> **Required action**:
Would you please return all of the entries below exactly as shown?

> **Material provided**:

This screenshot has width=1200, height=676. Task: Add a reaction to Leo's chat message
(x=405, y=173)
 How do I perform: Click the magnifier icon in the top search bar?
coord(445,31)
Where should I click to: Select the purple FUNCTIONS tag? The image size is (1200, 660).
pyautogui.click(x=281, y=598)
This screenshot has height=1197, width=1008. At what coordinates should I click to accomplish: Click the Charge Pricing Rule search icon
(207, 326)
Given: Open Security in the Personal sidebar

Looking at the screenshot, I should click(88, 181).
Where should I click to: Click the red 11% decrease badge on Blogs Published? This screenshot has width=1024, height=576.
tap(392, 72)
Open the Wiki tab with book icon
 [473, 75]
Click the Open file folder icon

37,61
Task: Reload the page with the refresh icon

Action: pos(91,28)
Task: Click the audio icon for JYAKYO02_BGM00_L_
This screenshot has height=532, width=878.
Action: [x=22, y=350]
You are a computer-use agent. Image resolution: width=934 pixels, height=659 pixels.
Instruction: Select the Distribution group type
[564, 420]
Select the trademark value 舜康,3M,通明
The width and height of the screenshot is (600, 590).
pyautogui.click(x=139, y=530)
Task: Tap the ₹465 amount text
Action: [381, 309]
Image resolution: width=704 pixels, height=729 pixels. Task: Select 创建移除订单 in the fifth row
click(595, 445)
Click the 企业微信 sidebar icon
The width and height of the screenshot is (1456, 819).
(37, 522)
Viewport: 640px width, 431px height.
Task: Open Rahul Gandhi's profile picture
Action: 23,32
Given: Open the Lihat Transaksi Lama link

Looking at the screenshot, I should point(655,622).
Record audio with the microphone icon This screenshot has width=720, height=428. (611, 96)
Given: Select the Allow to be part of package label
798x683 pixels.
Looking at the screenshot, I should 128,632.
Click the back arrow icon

> **Result below**:
This screenshot has width=1200, height=676. Task: Add a reaction to Leo's chat message
(x=405, y=173)
 How do I perform: Click the magnifier icon in the top search bar?
coord(445,31)
Where should I click to: Select the purple FUNCTIONS tag? The image size is (1200, 660).
pyautogui.click(x=281, y=598)
This screenshot has height=1197, width=1008. At what coordinates should I click to accomplish: Click the Charge Pricing Rule search icon
(207, 326)
Given: Open Security in the Personal sidebar

Looking at the screenshot, I should click(88, 181).
Where should I click to: Click the red 11% decrease badge on Blogs Published? This screenshot has width=1024, height=576.
tap(392, 72)
Open the Wiki tab with book icon
 [473, 75]
Click the Open file folder icon

37,61
Task: Reload the page with the refresh icon

Action: pos(91,28)
Task: Click the audio icon for JYAKYO02_BGM00_L_
This screenshot has height=532, width=878.
Action: [x=22, y=350]
You are a computer-use agent. Image resolution: width=934 pixels, height=659 pixels.
Instruction: Select the Distribution group type
[564, 420]
Select the trademark value 舜康,3M,通明
The width and height of the screenshot is (600, 590).
pyautogui.click(x=139, y=530)
Task: Tap the ₹465 amount text
Action: [381, 309]
Image resolution: width=704 pixels, height=729 pixels. Task: Select 创建移除订单 in the fifth row
click(595, 445)
Click the 企业微信 sidebar icon
The width and height of the screenshot is (1456, 819).
(37, 522)
Viewport: 640px width, 431px height.
Task: Open Rahul Gandhi's profile picture
Action: 23,32
Given: Open the Lihat Transaksi Lama link

Looking at the screenshot, I should point(655,622).
Record audio with the microphone icon This screenshot has width=720, height=428. (611, 96)
Given: Select the Allow to be part of package label
798x683 pixels.
Looking at the screenshot, I should 128,632.
Click the back arrow icon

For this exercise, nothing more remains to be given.